Task objective
Swap "Settings" for "Preferences" and give the lines again, from the first line through the line containing "point(497,47)", with nothing else changed.

Material provided
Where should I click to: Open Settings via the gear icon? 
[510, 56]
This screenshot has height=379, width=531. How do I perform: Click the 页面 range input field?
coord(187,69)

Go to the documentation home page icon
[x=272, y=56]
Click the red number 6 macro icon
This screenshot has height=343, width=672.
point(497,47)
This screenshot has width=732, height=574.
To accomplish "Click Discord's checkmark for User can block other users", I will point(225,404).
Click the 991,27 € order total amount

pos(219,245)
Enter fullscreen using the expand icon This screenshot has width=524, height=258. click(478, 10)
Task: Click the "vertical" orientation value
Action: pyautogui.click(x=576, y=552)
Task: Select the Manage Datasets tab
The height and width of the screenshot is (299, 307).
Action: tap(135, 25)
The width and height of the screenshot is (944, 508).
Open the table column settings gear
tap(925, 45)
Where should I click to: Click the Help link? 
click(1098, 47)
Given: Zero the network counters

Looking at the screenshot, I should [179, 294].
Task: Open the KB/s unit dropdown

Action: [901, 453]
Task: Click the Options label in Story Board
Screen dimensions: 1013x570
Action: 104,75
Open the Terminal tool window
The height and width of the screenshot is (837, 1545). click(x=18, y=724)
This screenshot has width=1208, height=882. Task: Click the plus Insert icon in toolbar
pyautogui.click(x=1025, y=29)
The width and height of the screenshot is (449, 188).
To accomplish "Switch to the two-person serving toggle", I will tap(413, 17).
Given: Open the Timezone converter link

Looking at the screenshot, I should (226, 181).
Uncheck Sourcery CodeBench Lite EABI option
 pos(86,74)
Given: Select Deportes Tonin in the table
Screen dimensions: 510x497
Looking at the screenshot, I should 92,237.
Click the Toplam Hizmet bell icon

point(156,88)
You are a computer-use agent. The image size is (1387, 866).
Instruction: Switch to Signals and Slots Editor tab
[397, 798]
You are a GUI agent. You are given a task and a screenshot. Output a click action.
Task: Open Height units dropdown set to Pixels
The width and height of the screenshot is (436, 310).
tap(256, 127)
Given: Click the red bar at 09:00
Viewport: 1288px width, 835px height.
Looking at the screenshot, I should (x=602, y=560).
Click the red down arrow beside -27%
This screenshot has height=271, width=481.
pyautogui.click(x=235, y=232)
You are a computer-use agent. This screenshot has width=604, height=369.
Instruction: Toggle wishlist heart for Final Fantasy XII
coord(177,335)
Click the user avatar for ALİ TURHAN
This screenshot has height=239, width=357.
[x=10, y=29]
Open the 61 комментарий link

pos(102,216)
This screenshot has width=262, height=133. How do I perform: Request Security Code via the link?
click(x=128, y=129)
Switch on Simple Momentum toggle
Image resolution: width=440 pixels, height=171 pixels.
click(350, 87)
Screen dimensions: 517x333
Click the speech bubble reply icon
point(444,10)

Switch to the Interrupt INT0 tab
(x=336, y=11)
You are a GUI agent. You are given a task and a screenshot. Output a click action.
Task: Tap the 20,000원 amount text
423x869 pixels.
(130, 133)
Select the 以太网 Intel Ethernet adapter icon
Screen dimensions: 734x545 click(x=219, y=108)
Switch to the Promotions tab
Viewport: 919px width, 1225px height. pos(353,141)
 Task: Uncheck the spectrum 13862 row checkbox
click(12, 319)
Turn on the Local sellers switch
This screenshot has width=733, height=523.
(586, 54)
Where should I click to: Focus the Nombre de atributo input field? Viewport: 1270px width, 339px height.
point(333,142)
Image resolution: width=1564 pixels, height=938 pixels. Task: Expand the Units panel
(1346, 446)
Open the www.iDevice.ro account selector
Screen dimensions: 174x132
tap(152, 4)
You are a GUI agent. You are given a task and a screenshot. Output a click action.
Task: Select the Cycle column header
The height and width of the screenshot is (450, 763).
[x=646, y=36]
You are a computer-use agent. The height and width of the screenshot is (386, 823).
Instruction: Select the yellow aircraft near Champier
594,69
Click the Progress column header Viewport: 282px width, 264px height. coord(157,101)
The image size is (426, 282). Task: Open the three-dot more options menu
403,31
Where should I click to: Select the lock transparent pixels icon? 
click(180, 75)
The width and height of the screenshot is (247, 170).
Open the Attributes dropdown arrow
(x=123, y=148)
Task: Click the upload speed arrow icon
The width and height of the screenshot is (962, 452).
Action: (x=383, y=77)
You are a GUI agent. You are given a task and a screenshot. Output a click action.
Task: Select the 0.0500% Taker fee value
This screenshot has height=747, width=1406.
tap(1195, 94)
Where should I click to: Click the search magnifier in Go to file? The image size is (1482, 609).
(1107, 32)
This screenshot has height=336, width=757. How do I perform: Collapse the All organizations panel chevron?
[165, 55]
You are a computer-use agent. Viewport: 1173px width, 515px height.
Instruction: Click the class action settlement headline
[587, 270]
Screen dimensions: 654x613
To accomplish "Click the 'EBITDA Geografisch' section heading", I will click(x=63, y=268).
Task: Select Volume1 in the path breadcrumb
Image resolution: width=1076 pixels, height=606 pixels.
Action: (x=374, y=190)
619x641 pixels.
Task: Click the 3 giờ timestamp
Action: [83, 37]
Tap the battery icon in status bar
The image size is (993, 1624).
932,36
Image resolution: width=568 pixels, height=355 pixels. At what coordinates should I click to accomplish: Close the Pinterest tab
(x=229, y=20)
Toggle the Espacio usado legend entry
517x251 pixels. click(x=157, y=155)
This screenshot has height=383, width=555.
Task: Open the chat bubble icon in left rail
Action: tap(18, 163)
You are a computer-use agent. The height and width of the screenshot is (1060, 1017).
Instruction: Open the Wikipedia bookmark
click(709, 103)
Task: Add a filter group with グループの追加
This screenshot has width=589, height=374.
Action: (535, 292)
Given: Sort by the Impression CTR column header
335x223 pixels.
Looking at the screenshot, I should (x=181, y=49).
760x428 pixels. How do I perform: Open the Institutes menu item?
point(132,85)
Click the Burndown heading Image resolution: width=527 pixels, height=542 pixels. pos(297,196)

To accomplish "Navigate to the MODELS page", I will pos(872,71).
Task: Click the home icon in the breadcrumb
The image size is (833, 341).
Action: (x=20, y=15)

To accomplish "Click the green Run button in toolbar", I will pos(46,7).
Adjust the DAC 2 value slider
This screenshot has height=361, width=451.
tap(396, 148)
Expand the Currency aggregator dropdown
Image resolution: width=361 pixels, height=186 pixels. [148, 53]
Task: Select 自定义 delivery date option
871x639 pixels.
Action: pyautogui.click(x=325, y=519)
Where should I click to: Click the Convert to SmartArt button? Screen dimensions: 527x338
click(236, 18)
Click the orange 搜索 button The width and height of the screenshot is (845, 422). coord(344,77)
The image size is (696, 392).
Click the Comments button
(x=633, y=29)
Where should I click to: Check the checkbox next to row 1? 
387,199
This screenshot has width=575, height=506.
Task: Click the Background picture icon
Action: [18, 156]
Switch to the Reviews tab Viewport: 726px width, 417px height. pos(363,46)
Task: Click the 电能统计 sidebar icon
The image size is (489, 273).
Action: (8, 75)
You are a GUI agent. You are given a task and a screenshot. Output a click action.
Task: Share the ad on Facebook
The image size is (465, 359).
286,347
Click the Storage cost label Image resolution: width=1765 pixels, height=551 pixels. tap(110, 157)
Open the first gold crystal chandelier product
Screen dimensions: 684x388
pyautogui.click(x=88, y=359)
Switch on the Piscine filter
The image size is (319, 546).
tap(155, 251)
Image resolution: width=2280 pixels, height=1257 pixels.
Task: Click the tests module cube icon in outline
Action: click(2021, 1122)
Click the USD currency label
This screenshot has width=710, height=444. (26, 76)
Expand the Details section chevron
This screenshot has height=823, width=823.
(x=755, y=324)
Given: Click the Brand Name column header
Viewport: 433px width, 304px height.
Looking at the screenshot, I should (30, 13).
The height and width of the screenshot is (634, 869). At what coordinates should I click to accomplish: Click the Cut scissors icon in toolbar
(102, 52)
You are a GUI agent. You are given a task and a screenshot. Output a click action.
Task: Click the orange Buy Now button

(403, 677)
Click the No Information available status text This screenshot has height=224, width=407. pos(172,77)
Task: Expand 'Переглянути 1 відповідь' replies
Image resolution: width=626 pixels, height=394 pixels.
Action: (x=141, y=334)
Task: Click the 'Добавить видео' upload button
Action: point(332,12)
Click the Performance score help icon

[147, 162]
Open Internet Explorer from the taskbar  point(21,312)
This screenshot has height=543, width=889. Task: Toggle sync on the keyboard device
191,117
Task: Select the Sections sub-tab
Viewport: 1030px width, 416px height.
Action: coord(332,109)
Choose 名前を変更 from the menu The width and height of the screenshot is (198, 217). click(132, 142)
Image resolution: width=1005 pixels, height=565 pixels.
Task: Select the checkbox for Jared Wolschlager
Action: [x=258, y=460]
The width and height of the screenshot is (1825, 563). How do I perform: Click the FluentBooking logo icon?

Task solution
Where should I click to: Open Preferences via the gear icon? 
[510, 56]
This screenshot has height=379, width=531. How do I perform: Click the 页面 range input field?
coord(187,69)

Go to the documentation home page icon
[x=272, y=56]
Click the red number 6 macro icon
This screenshot has height=343, width=672.
point(497,47)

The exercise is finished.